– Foto: Reprodução/TV Bahia
Marcada por férias, festas populares e muito turismo, a alta temporada, que na Bahia acontece no verão, provoca um aumento significativo na geração de resíduos sólidos. No período, devido ao número de visitantes, cidades como Salvador, Porto Seguro, Morro de São Paulo e Chapada Diamantina, tendem a sofrer com problemas relacionados ao sistemas de coleta, tratamento e destinação final do lixo.
Em conversa com o Portal A TARDE, a engenheira ambiental Mila Fernanda Oliveira, explicou como o aumento de resíduos ocorre.
“Esse aumento é ainda mais sentido em praias, centros históricos e áreas naturais […] O problema central não é apenas o volume de resíduos, e sim a falta de planejamento sazonal, integração com cooperativas e gestão do comportamento dos geradores”, disse a especialista.
Com o aumento de pessoas frequentando os locais, há maior consumo, mais bares e restaurantes funcionando e, automaticamente, mais produtos descartáveis são usados. Assim, o sistema de limpeza urbana precisa lidar com um volume de resíduos muito maior em pouco tempo.
Resíduos que mais aumentam
- Restos de comida e lixo orgânico;
- Embalagens plásticas, latas e garrafas;
- Copos descartáveis usados em festas e eventos;
- Vidro, principalmente de bebidas;
- Papel e papelão de comércios.
Desta forma, o Estado sofre impactos quando o lixo não é gerenciado corretamente. “O descarte incorreto pode causar poluição de praias, rios e manguezais, prejudicar animais marinhos, gerar mau cheiro, aumentar a presença de insetos e ratos, entupir bueiros e até causar alagamentos”, citou Mila.
Além disso, os principais impactos ambientais do mau gerenciamento são:
- Contaminação de solo e águas superficiais (chorume);
- Sobrecarga de aterros sanitários e retorno de lixões informais;
- Poluição marinha (plásticos em praias e manguezais);
- Aumento de vetores e riscos à saúde pública;
- Pressão social sobre catadores e cooperativas.
Impacto no turismo
O problema, além de ambiental, prejudica o turismo e a economia local, por afetar a imagem da cidade. Também é importante citar a saúde pública.

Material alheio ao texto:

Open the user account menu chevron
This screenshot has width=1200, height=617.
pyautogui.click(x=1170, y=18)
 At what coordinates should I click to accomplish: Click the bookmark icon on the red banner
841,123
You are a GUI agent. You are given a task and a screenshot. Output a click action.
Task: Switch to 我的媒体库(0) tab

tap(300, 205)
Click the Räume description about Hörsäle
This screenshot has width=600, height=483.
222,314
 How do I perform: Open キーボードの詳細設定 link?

“Como a gestão de resíduos nesse período não é devidamente planejada conforme os dados estatísticos, soluções e tratativas diferenciadas, os impactos podem ser silenciosos no curto prazo, mas corroem competitividade turística, elevam custos públicos posteriores e ampliam riscos sanitários a curto e médio prazo”, disse a ambientalista.
Para evitar que o problema predomine, o ideal é que moradores, comerciantes e turistas contribuam, na prática, para reduzir os impactos.
Como evitar o acúmulo?
- Moradores: podem separar os recicláveis, respeitar os dias e horários da coleta e evitar jogar lixo nas ruas e praias;
- Comerciantes: podem reduzir o uso de descartáveis, disponibilizar lixeiras bem identificadas, separar corretamente os resíduos recicláveis e apoiar cooperativas de catadores. Também é importante dar destino correto ao óleo de cozinha usado;
- Turista: deve levar o lixo até uma lixeira, evitar deixar resíduos na praia ou em trilhas, preferir itens reutilizáveis e respeitar as regras locais de limpeza urbana. Cuidar do lugar visitado é uma forma de respeito à cidade e ao meio ambiente.

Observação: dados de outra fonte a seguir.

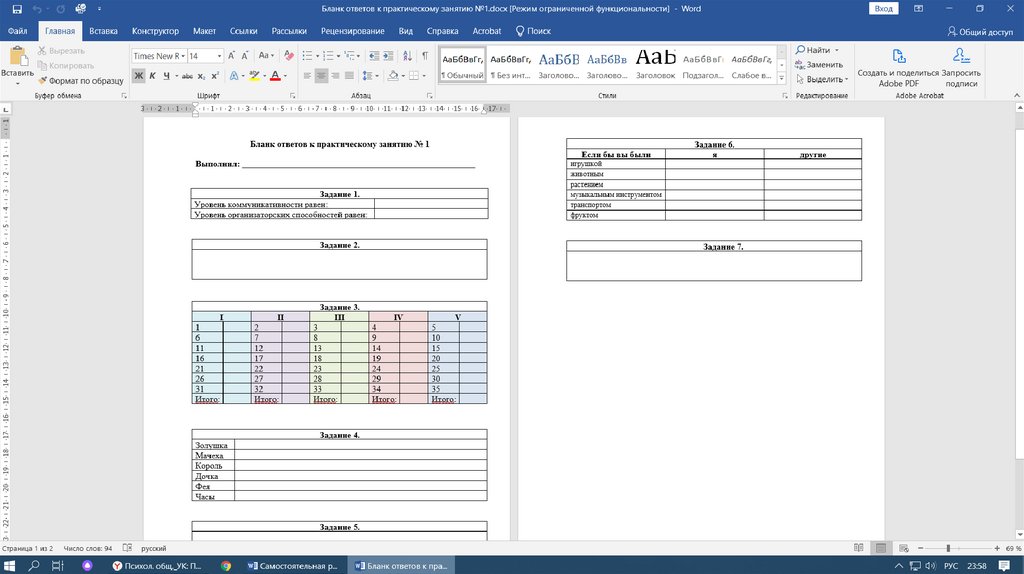Click the Create and Share Adobe PDF icon
Viewport: 1024px width, 574px height.
(x=898, y=57)
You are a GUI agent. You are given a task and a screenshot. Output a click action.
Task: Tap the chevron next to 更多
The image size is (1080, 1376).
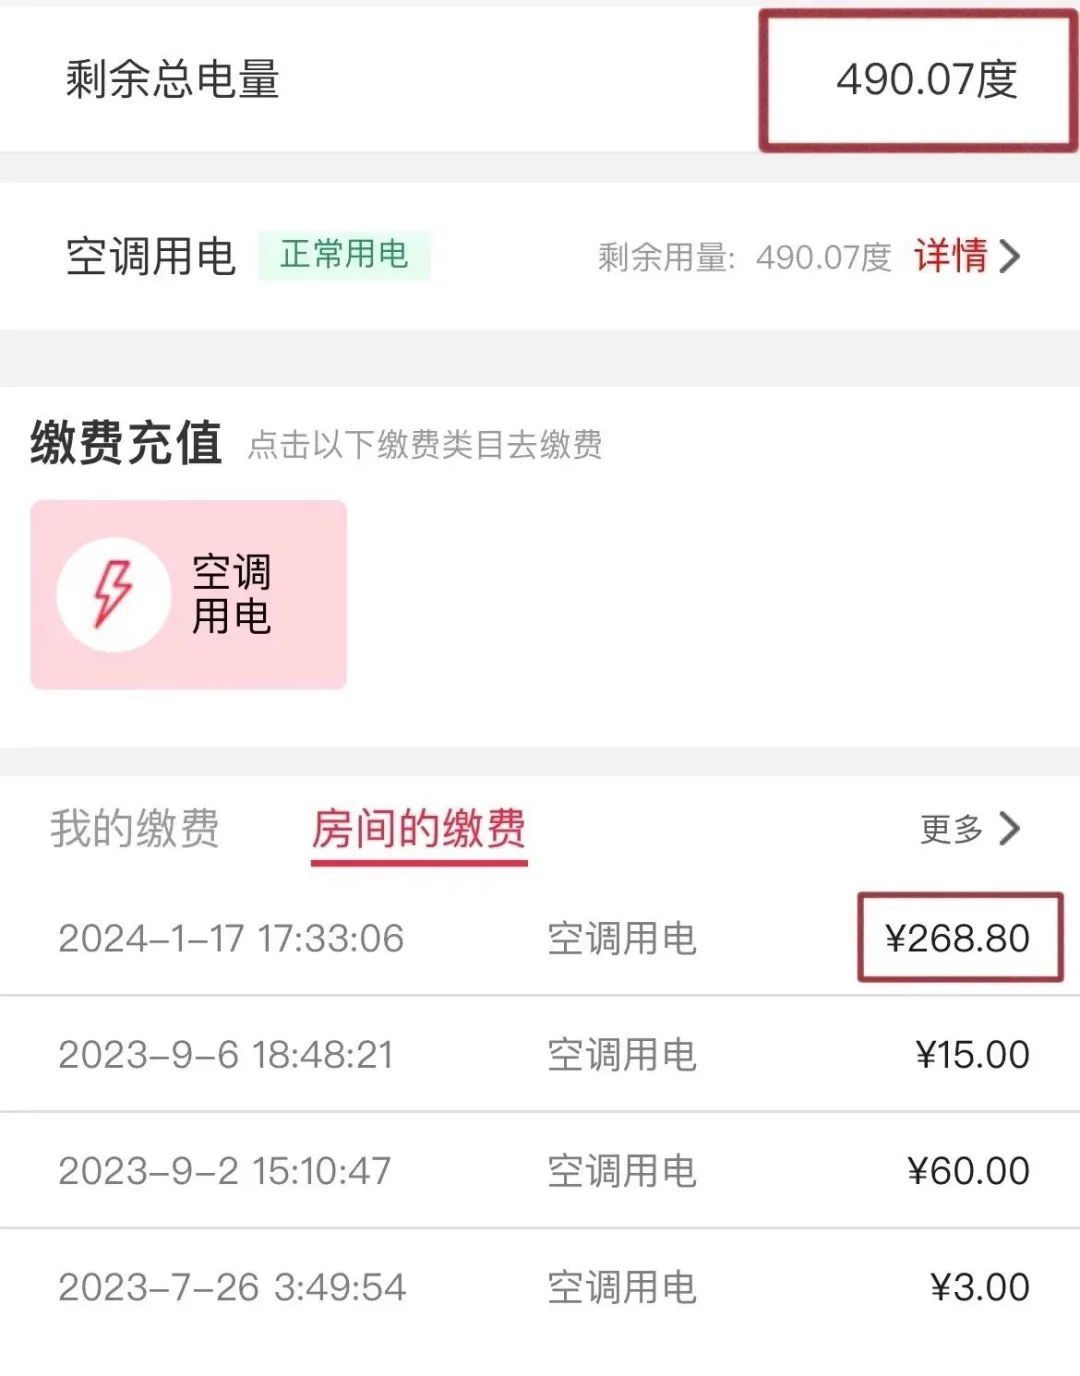click(1010, 829)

Principais desafios na Bahia
Na avaliação de Mila Oliveira, o maior desafio da Bahia na gestão de resíduos durante a alta temporada é gerir o descompasso entre picos de geração, em relação ao volume e composição, e sistemas dimensionados para a média anual, agravado por governança fragmentada e baixa prevenção na fonte.
“Sem contratos flexíveis, destinação robusta e corresponsabilização do setor turístico, o problema se repete a cada verão”, garantiu.
Por isso, planejamento é o ponto mais importante para cuidar da cidade. quando ela fica mais cheia.
Segundo a ambientalista, as melhores formas de combater esse mal são:
- Coordenação, dados, fiscalização e contratos flexíveis;
- Mais coleta e limpeza durante a alta estação;
- Pontos extras de descarte em áreas turísticas;
- Apoio a cooperativas de reciclagem;
- Campanhas educativas claras e acessíveis;
- Fiscalização de grandes geradores de resíduos.
“A alta estação traz alegria, movimento e renda, mas também exige mais cuidado com o resíduo gerado. Quando cada pessoa faz sua parte, é possível aproveitar o turismo sem prejudicar o meio ambiente. Cidade limpa não é a que mais se limpa, é a que menos se suja”, finalizou Mila.